Now, this should’ve been incredibly exciting news for all Nintendo fans and an easy win for Nintendo themselves… The chance to revisit some of the company’s most-loved games and play them handheld or on a TV with ease? Should be a knock-out. But from the moment the expansion was announced, in the middle of an Animal Crossing update with no price point announced, concerns started to grow about the cost of the service.
Eventually, that price came as part of the Nintendo Direct series and led to one of Nintendo’s most disliked YouTube videos ever, as the service was revealed to cost £35 ($30 USD) extra on top of the Nintendo Switch Online subscription that is already £18. Overall, it costs less than Xbox’s £132 Game Pass and is similar in cost to PS Now, but with a much smaller selection of games and no calendar for future updates, it’s easy to understand the concerns.
Then came the launch of the Expansion Pack. Subscribers soon reported a raft of issues with the emulation including low frame rates, input lag, delayed sound effects, texture problems and more. As of writing, Nintendo have responded to these concerns by saying further improvements and updates are still to come for the Expansion, but it still highlights something.
As the gaming industry moves towards more subscription based offerings that bolster up longer development periods in which less big titles release, the services offered need to be able to stand their ground and offer value for the cost. Gamers have proven that when required, they’re unafraid to speak out and demand a better service for their money and especially in gaming, great reputations are hard to earn and easy to lose.
Arguably, a contributing factor to the anger towards Nintendo is the wealth of successful and smooth services already available from competitors that are good value with a high-quality stream. Compare these services to Nintendo’s patchy emulation filled with issues and a small library of games at a price point that players aren’t happy about, and this stands out in the market in a quite negative way.
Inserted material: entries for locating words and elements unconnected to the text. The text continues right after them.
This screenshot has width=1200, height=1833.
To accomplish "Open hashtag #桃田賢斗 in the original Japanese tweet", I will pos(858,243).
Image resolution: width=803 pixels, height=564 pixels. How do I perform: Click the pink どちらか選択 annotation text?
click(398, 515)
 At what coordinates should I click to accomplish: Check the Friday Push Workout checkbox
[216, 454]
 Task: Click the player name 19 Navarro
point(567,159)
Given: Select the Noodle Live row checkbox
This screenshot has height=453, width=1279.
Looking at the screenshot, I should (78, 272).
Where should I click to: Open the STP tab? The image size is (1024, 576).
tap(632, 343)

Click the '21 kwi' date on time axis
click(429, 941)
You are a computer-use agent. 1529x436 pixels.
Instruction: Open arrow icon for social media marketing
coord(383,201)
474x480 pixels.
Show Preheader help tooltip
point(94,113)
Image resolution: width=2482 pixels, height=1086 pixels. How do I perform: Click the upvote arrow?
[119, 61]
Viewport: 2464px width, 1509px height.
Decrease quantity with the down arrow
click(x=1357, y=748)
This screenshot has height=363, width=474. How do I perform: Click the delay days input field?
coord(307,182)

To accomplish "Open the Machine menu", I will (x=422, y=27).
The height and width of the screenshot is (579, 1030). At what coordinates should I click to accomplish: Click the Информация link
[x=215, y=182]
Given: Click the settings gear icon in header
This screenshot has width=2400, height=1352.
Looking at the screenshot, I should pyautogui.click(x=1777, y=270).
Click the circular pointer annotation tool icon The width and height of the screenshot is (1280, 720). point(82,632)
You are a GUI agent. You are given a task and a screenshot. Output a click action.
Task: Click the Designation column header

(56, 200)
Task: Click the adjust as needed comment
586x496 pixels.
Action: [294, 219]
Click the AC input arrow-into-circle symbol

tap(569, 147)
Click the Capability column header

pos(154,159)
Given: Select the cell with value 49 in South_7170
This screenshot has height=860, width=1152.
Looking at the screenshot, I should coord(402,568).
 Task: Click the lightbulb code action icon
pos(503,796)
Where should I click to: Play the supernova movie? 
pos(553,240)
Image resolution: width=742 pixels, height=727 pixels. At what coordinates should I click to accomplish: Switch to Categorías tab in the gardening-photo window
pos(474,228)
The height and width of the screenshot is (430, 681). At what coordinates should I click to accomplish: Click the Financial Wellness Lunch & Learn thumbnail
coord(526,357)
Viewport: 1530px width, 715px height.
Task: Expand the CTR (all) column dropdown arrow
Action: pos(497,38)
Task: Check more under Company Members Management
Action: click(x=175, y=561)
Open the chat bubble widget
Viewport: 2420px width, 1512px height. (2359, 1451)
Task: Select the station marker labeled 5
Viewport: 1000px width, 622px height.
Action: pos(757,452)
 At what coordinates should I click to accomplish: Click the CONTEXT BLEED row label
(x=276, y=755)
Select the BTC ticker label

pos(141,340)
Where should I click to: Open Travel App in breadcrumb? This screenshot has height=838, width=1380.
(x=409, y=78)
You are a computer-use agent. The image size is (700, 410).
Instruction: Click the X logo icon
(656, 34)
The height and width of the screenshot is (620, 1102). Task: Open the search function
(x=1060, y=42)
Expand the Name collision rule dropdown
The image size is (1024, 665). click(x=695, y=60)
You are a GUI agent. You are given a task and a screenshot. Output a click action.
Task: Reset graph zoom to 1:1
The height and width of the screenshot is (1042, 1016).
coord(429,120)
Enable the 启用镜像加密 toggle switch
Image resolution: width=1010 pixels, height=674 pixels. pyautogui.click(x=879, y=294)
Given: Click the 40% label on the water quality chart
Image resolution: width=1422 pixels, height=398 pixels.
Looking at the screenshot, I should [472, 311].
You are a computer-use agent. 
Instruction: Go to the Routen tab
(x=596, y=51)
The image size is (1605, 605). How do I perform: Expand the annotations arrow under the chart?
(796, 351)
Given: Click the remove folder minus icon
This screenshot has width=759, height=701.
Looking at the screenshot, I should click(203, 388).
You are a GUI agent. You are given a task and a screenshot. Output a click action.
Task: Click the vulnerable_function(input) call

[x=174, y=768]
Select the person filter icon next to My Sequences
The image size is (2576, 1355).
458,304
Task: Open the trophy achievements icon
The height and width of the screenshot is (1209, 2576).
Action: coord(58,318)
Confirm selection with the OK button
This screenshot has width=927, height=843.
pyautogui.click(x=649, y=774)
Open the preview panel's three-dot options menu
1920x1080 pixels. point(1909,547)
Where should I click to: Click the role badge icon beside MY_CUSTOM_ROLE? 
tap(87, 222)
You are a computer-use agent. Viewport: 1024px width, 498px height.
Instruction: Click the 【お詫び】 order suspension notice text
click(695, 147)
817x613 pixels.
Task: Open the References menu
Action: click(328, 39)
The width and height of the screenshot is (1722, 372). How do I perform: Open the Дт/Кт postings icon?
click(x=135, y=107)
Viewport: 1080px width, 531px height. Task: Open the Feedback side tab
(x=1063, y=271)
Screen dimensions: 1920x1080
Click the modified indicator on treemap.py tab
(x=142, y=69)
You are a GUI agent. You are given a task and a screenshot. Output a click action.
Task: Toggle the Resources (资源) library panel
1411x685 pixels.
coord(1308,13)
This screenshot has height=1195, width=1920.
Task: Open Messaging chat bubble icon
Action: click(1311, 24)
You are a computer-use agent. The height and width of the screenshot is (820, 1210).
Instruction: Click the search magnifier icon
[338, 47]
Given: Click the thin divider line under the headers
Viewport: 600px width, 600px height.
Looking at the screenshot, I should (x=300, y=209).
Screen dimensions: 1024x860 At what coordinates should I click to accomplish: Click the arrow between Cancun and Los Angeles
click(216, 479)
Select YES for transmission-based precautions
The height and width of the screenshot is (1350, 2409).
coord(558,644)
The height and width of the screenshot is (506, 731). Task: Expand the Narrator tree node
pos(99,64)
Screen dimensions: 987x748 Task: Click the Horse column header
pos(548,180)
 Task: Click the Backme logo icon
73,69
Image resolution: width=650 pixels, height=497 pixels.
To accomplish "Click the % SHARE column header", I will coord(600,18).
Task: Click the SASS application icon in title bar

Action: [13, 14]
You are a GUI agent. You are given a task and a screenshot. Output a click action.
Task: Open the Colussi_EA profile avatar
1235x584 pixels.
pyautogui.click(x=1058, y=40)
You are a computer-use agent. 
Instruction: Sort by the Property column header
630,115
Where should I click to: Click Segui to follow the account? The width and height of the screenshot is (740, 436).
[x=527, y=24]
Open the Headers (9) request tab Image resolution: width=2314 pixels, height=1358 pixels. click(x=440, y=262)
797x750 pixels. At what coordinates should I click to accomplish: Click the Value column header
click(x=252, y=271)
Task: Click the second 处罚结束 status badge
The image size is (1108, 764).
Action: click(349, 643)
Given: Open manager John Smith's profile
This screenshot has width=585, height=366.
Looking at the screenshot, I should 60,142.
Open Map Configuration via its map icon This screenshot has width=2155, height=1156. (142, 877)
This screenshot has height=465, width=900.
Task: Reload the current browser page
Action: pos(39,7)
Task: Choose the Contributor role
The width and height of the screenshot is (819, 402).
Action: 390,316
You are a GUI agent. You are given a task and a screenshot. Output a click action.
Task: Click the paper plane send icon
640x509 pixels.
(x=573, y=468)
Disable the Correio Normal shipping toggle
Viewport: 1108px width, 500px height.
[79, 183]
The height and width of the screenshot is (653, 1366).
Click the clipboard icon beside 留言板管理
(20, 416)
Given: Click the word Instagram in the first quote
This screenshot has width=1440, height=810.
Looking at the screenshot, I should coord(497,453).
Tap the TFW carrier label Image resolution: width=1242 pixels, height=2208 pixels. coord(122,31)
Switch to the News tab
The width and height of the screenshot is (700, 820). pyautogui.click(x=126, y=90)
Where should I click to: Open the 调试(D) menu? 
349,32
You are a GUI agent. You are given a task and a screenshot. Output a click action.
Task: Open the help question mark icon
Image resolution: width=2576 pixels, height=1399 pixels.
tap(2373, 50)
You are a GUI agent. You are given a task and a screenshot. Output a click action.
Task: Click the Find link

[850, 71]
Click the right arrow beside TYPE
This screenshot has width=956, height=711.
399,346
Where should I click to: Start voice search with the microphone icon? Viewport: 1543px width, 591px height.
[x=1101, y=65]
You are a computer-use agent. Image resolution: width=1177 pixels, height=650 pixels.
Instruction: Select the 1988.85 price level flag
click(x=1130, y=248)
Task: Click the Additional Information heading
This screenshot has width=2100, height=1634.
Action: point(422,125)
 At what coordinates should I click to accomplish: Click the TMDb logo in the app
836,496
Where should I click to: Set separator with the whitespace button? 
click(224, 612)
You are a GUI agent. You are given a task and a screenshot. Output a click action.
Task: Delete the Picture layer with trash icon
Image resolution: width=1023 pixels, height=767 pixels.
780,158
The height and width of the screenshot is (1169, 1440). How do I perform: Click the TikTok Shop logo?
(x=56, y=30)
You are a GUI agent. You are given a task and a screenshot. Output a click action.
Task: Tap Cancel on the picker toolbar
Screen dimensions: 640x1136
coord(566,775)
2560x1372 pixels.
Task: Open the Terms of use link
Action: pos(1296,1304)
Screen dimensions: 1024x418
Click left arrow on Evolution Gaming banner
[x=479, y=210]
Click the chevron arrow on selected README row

All of this is important because with the launch of Google Stadia in 2019, a cloud-based gaming console and heavy rumours that Netflix will begin to offer games streams as part of their offer, it appears the market is starting to shift towards a future based on streaming. There are great examples in these early adopters and Nintendo could’ve been one of those if they had a more family-friendly price point and a high-quality package. Fortunately, there is still time for Nintendo to bring the service into favour with players. If the future is truly in streaming and cloud-based gaming, the benchmark for quality is currently with Sony and Microsoft in which price and product are balanced and keep players coming back for more.